Avevamo questa terribile abitudine di stare svegli tutta la notte a parlare. Ho sempre lottato per tenere i miei occhi pungenti aperti mentre ci sdraiavamo sul tuo divano e parlavamo di tutto: quello che è successo durante il giorno, la nostra infanzia, tutti i nostri pensieri casuali. Non credevamo nei confini. Forse è per questo che ci siamo avvicinati così tanto.

È divertente: ho questo intero catalogo nella mia testa pieno di informazioni su di te. Alcuni di questi sono fatti inutili e usa e getta, come il modo in cui non potevi mangiare il pane senza affogarlo nel miele o quanto fossi ossessionato da quella canzone dei Weezer. Altri si sentono più importanti: dov'eri quando tuo padre è morto, quella volta che sei stato arrestato e hai dato una svolta alla tua vita, perché hai sempre avuto così tanti problemi ad andare d'accordo con tua madre. Ogni pezzo di te è stato immagazzinato da qualche parte dentro di me.
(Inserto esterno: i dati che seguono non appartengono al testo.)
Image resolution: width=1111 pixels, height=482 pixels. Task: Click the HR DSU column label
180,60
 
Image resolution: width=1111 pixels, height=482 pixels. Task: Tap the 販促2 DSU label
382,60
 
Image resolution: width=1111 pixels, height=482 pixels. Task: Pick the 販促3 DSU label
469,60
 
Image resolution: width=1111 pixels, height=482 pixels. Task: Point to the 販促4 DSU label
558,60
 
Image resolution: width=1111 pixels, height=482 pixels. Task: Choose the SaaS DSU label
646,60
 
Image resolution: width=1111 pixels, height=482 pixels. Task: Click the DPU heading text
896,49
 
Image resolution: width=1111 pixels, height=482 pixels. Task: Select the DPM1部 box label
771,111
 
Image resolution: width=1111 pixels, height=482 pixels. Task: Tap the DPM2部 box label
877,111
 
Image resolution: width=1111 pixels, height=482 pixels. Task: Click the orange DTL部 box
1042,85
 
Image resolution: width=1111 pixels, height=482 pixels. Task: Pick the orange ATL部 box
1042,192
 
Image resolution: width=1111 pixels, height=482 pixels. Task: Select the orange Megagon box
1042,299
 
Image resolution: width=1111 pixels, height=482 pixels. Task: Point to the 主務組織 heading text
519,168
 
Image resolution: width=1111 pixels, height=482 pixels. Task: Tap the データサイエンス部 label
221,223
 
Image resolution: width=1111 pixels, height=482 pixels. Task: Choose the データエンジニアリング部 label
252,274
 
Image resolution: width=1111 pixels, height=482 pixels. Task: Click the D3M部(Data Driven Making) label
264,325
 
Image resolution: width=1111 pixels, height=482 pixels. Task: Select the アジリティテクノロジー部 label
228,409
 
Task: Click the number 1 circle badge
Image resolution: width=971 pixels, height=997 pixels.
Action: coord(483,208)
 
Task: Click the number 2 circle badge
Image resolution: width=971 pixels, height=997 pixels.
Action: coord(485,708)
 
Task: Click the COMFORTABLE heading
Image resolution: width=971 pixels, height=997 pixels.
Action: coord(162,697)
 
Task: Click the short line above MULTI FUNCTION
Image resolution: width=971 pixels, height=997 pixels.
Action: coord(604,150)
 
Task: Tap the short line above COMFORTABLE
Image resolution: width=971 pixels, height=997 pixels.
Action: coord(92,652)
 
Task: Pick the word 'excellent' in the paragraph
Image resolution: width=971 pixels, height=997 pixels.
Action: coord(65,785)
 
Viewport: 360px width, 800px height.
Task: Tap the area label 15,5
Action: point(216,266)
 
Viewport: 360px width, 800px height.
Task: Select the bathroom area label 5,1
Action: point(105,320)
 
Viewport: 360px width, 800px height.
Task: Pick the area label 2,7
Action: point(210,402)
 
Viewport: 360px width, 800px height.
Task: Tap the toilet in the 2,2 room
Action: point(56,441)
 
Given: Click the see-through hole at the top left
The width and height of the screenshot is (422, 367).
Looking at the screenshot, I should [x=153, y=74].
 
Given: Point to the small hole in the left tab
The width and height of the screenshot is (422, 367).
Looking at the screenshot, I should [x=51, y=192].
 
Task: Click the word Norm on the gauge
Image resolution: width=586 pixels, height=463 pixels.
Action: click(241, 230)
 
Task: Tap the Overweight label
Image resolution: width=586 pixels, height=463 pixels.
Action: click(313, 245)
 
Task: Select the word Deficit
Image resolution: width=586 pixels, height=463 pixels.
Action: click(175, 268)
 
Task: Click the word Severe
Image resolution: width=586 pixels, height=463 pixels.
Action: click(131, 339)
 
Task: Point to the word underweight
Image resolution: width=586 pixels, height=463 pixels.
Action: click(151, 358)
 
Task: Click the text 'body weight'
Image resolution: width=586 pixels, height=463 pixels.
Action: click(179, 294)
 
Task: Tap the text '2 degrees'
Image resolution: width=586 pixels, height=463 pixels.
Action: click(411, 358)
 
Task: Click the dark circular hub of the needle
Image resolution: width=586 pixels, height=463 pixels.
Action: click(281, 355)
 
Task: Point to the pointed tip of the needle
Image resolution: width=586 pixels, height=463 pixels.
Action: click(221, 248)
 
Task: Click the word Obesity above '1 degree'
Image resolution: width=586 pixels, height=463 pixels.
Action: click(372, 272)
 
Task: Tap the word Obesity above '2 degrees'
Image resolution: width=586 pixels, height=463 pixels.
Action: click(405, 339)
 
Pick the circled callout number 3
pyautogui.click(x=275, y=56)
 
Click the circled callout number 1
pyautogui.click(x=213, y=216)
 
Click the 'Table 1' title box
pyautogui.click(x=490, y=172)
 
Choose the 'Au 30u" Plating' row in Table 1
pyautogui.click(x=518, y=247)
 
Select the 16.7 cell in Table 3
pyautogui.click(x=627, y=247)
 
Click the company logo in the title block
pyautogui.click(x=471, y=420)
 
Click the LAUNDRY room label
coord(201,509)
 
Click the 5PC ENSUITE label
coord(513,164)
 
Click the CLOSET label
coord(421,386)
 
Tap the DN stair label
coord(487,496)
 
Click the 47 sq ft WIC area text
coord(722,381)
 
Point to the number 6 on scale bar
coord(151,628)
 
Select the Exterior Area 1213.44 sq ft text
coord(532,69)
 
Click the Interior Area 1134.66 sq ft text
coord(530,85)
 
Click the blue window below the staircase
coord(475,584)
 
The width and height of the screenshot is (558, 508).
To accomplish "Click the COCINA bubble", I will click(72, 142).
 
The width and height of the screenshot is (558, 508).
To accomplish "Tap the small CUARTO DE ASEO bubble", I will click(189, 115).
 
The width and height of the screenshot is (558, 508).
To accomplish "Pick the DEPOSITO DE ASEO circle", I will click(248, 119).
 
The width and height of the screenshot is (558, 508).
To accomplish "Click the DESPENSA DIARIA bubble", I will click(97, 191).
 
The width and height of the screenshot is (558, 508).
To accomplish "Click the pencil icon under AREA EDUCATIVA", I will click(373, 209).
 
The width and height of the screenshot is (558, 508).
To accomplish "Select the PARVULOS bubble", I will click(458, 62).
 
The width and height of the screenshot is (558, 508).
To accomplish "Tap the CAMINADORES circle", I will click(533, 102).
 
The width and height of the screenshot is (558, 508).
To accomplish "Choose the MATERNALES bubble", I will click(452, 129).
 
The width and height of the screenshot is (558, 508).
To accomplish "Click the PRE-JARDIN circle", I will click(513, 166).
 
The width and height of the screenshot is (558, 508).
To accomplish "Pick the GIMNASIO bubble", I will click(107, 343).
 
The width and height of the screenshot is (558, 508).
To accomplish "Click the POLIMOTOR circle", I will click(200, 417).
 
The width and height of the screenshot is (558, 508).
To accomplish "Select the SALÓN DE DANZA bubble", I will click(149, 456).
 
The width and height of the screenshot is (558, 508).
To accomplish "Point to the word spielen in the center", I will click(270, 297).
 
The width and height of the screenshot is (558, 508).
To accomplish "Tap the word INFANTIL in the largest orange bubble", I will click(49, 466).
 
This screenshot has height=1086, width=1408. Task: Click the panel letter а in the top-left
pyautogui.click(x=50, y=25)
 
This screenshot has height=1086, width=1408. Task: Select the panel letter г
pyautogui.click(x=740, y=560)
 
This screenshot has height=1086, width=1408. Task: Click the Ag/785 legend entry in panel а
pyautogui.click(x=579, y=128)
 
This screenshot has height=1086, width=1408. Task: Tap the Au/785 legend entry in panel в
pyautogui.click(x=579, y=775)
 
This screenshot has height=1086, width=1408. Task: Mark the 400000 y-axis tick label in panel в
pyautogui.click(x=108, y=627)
Non passiamo più notti così; Non riesco a ricordare l'ultima volta che abbiamo tenuto una vera conversazione. Ma ricordo ancora il tuo colore preferito e esattamente come si sono conosciuti i tuoi genitori e come hai bevuto il caffè. Conosco ancora a memoria ogni strada laterale che ha portato alla casa della tua infanzia, come se fossero incise nelle linee dei miei palmi. Mi fa impazzire il fatto di non poter passare dal tuo caffè preferito senza pensare alle ore che perdevamo lì. Perché mi ricordo anche il tuo secondo nome?

Tutte queste informazioni sembrano così inutili ora, così obsolete. Sono come un computer obsoleto che non può espandere il suo database: sono ancora troppo pieno di tutti i tuoi vecchi file. Non riesco a eliminarli.

Ricordi quando ti ho incontrato qualche mese fa e ti ho chiesto se eri andato al concerto dei Weezer? Stavo solo facendo due chiacchiere solo così forse le cose non sarebbero sembrate così imbarazzanti tra noi, ma quando mi hai guardato, confuso, il mio stomaco è caduto. "Ero occupato", hai detto, come se fosse una domanda stupida. E tutto quello che potevo fare era battere le palpebre, perché tu che conoscevo avresti perso tutto il suo stipendio solo per vederli suonare una singola canzone. Avrebbe abbandonato tutta la sua vita e avrebbe guidato per metà del paese solo per vedere quello spettacolo.

Cos'altro c'è di diverso in te adesso? Sogni ancora di lavorare per quell'azienda sulla costa orientale? Hai già fatto ammenda con tua madre? Guardi ancora quei film esasperatamente pretenziosi e suoni quelle merdose cover di canzoni deprimenti che una volta mi hanno fatto piangere? Mi chiedo se scegli ancora gli avocado dai tuoi pasti, come quando li accatastavi sul lato del mio piatto ogni volta che andavamo al nostro ristorante preferito. Chissà se hai imparato ad apprezzare il gusto o se hai qualcun altro a cui regalarli adesso.

Ed è pazzesco, perché se contassi tutte le ore che abbiamo passato a togliere i nostri strati l'uno per l'altro, sarebbero giorni, settimane, forse anche mesi. Ci studiavamo a vicenda come libri di testo, studiavamo attentamente ogni frase scarabocchiata sulle nostre spine; ci siamo riempiti l'uno dell'altro, poi siamo diventati troppo pieni per resistere ancora. E dopo anni in cui sono stato così sicuro di chi sei, sto iniziando a rendermi conto che forse non ti conosco affatto.